- Opening Delimiter -

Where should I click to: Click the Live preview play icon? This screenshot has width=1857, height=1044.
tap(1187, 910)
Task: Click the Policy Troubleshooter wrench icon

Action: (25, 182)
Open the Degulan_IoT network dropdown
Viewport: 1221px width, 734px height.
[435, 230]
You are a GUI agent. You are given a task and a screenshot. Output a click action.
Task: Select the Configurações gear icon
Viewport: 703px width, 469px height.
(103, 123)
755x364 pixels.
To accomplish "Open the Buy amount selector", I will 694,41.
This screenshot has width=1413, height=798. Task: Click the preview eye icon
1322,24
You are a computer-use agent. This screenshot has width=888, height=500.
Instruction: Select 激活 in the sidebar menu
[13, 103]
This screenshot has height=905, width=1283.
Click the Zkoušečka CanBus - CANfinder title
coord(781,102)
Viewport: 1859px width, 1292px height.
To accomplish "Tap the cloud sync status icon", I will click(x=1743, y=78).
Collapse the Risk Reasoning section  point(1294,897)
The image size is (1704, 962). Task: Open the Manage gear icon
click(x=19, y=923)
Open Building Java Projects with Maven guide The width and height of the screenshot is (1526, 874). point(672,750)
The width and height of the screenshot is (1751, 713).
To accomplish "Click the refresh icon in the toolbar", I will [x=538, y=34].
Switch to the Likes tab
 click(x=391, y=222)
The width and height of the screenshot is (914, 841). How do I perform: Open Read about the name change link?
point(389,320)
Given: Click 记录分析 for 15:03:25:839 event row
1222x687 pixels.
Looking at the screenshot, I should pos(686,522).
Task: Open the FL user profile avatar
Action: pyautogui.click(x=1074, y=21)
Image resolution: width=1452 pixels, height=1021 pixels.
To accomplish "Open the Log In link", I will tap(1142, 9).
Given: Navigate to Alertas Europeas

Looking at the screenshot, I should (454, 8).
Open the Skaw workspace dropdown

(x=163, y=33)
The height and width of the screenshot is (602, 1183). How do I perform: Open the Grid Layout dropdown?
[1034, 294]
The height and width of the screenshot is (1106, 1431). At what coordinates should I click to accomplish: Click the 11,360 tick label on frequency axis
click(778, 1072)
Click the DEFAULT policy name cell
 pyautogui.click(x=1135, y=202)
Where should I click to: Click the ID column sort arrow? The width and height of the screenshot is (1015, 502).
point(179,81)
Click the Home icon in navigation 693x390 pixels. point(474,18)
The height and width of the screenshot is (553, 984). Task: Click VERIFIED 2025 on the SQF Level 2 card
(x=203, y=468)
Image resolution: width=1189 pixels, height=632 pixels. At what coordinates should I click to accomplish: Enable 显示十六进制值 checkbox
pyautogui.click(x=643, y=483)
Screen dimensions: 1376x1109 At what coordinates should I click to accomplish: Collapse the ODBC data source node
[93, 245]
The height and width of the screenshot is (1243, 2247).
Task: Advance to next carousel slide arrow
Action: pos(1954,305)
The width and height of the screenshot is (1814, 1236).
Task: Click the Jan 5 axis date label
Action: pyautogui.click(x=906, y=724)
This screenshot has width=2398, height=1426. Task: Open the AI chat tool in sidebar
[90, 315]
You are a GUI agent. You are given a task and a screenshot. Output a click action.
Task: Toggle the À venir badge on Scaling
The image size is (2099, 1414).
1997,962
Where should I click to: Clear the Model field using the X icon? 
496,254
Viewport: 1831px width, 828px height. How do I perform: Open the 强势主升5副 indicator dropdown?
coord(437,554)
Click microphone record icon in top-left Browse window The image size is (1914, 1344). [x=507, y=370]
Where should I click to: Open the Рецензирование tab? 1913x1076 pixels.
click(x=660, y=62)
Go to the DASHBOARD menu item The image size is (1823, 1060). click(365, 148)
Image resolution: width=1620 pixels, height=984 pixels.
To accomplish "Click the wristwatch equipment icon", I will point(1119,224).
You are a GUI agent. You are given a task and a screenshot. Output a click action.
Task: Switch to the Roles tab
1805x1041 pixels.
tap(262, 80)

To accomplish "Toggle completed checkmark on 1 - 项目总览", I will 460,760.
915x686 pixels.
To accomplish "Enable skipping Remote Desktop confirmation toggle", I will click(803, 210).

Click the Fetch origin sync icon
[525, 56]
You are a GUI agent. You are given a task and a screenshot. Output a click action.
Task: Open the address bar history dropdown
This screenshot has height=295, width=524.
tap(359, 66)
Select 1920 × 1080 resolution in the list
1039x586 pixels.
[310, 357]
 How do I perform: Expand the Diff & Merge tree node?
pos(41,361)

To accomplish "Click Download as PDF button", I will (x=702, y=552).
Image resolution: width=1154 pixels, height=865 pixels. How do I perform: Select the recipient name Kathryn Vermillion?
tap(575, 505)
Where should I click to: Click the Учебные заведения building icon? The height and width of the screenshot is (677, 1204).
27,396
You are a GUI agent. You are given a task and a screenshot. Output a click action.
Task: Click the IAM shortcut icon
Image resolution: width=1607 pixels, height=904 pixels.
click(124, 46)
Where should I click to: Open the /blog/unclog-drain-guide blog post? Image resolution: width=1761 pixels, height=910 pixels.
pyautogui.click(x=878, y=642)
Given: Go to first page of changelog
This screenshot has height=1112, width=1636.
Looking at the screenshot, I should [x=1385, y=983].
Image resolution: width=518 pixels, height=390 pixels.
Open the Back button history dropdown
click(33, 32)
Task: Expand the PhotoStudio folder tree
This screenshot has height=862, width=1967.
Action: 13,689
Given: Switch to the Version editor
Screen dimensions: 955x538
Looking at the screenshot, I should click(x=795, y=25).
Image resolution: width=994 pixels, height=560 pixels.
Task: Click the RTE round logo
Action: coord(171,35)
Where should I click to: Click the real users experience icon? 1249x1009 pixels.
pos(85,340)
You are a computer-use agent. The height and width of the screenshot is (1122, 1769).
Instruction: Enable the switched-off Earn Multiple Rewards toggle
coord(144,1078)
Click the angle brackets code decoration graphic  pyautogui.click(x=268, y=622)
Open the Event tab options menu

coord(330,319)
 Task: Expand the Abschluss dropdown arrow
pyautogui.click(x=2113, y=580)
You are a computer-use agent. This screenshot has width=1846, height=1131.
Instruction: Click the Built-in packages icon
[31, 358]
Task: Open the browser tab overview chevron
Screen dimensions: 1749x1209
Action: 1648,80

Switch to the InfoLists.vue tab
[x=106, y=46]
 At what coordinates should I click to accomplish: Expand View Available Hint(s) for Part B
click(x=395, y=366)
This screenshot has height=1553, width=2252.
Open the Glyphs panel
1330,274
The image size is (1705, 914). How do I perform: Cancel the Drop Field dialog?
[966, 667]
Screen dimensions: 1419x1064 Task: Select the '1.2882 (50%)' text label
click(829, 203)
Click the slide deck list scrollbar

- Closing Delimiter -

▶ [Task]: Starting with the line that has "At what coordinates should I click to accomplish: Expand", print each remaining line of the listing exactly.

▶ [Exercise response]:
 At what coordinates should I click to accomplish: Expand View Available Hint(s) for Part B
click(x=395, y=366)
This screenshot has height=1553, width=2252.
Open the Glyphs panel
1330,274
The image size is (1705, 914). How do I perform: Cancel the Drop Field dialog?
[966, 667]
Screen dimensions: 1419x1064 Task: Select the '1.2882 (50%)' text label
click(829, 203)
Click the slide deck list scrollbar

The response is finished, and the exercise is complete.